Rewrite the listing below with each occurrence of "webpages" changed to "web pages", leaving every other part unchanged.

┌──

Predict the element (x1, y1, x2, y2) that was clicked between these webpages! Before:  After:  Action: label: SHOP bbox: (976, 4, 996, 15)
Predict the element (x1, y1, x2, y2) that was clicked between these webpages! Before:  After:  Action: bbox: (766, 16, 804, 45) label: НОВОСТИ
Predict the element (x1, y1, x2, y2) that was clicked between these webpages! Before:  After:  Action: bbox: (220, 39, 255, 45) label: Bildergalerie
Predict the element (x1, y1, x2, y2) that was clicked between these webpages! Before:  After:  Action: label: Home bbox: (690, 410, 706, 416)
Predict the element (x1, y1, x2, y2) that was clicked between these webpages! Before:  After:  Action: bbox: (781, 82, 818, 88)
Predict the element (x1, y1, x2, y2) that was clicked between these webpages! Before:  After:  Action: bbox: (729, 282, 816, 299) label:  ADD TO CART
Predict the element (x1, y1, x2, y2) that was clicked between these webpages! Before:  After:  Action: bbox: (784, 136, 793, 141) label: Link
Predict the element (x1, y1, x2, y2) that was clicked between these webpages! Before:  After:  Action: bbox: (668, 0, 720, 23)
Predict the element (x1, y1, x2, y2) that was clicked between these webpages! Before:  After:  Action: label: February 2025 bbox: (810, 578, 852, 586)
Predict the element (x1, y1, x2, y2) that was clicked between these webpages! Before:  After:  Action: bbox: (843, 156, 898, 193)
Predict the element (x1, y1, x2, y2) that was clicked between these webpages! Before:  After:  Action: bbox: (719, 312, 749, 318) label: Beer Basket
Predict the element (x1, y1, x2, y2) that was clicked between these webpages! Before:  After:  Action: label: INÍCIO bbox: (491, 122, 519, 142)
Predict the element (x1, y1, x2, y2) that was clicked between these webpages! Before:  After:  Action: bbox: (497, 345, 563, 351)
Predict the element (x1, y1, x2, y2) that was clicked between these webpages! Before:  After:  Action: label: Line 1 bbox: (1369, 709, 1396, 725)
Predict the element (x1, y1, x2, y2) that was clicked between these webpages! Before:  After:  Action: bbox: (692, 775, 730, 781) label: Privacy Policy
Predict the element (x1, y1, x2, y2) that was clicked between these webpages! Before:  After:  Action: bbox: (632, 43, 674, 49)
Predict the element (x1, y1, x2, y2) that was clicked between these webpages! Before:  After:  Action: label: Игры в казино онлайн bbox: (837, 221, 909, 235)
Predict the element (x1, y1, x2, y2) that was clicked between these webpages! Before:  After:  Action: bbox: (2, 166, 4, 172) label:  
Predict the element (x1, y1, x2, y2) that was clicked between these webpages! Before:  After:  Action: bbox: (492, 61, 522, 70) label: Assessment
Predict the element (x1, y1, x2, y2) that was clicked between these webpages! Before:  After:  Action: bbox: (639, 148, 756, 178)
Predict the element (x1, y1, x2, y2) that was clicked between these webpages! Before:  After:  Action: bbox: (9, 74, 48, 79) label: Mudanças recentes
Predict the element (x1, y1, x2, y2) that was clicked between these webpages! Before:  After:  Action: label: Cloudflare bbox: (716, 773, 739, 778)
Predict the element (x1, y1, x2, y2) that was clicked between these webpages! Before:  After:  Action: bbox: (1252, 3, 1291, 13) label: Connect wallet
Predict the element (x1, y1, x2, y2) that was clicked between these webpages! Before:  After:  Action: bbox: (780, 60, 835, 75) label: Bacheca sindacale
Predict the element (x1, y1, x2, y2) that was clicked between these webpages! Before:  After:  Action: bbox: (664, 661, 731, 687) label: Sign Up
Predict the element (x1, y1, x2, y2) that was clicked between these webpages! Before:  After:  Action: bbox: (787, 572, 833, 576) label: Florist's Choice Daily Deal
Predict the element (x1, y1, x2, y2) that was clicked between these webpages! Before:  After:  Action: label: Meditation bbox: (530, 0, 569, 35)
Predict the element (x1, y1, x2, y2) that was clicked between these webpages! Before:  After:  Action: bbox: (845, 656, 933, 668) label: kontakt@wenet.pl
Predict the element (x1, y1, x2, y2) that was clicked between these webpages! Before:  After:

└──

- _Solution to this problem_
Predict the element (x1, y1, x2, y2) that was clicked between these web pages! Before:  After:  Action: label: SHOP bbox: (976, 4, 996, 15)
Predict the element (x1, y1, x2, y2) that was clicked between these web pages! Before:  After:  Action: bbox: (766, 16, 804, 45) label: НОВОСТИ
Predict the element (x1, y1, x2, y2) that was clicked between these web pages! Before:  After:  Action: bbox: (220, 39, 255, 45) label: Bildergalerie
Predict the element (x1, y1, x2, y2) that was clicked between these web pages! Before:  After:  Action: label: Home bbox: (690, 410, 706, 416)
Predict the element (x1, y1, x2, y2) that was clicked between these web pages! Before:  After:  Action: bbox: (781, 82, 818, 88)
Predict the element (x1, y1, x2, y2) that was clicked between these web pages! Before:  After:  Action: bbox: (729, 282, 816, 299) label:  ADD TO CART
Predict the element (x1, y1, x2, y2) that was clicked between these web pages! Before:  After:  Action: bbox: (784, 136, 793, 141) label: Link
Predict the element (x1, y1, x2, y2) that was clicked between these web pages! Before:  After:  Action: bbox: (668, 0, 720, 23)
Predict the element (x1, y1, x2, y2) that was clicked between these web pages! Before:  After:  Action: label: February 2025 bbox: (810, 578, 852, 586)
Predict the element (x1, y1, x2, y2) that was clicked between these web pages! Before:  After:  Action: bbox: (843, 156, 898, 193)
Predict the element (x1, y1, x2, y2) that was clicked between these web pages! Before:  After:  Action: bbox: (719, 312, 749, 318) label: Beer Basket
Predict the element (x1, y1, x2, y2) that was clicked between these web pages! Before:  After:  Action: label: INÍCIO bbox: (491, 122, 519, 142)
Predict the element (x1, y1, x2, y2) that was clicked between these web pages! Before:  After:  Action: bbox: (497, 345, 563, 351)
Predict the element (x1, y1, x2, y2) that was clicked between these web pages! Before:  After:  Action: label: Line 1 bbox: (1369, 709, 1396, 725)
Predict the element (x1, y1, x2, y2) that was clicked between these web pages! Before:  After:  Action: bbox: (692, 775, 730, 781) label: Privacy Policy
Predict the element (x1, y1, x2, y2) that was clicked between these web pages! Before:  After:  Action: bbox: (632, 43, 674, 49)
Predict the element (x1, y1, x2, y2) that was clicked between these web pages! Before:  After:  Action: label: Игры в казино онлайн bbox: (837, 221, 909, 235)
Predict the element (x1, y1, x2, y2) that was clicked between these web pages! Before:  After:  Action: bbox: (2, 166, 4, 172) label:  
Predict the element (x1, y1, x2, y2) that was clicked between these web pages! Before:  After:  Action: bbox: (492, 61, 522, 70) label: Assessment
Predict the element (x1, y1, x2, y2) that was clicked between these web pages! Before:  After:  Action: bbox: (639, 148, 756, 178)
Predict the element (x1, y1, x2, y2) that was clicked between these web pages! Before:  After:  Action: bbox: (9, 74, 48, 79) label: Mudanças recentes
Predict the element (x1, y1, x2, y2) that was clicked between these web pages! Before:  After:  Action: label: Cloudflare bbox: (716, 773, 739, 778)
Predict the element (x1, y1, x2, y2) that was clicked between these web pages! Before:  After:  Action: bbox: (1252, 3, 1291, 13) label: Connect wallet
Predict the element (x1, y1, x2, y2) that was clicked between these web pages! Before:  After:  Action: bbox: (780, 60, 835, 75) label: Bacheca sindacale
Predict the element (x1, y1, x2, y2) that was clicked between these web pages! Before:  After:  Action: bbox: (664, 661, 731, 687) label: Sign Up
Predict the element (x1, y1, x2, y2) that was clicked between these web pages! Before:  After:  Action: bbox: (787, 572, 833, 576) label: Florist's Choice Daily Deal
Predict the element (x1, y1, x2, y2) that was clicked between these web pages! Before:  After:  Action: label: Meditation bbox: (530, 0, 569, 35)
Predict the element (x1, y1, x2, y2) that was clicked between these web pages! Before:  After:  Action: bbox: (845, 656, 933, 668) label: kontakt@wenet.pl
Predict the element (x1, y1, x2, y2) that was clicked between these web pages! Before:  After:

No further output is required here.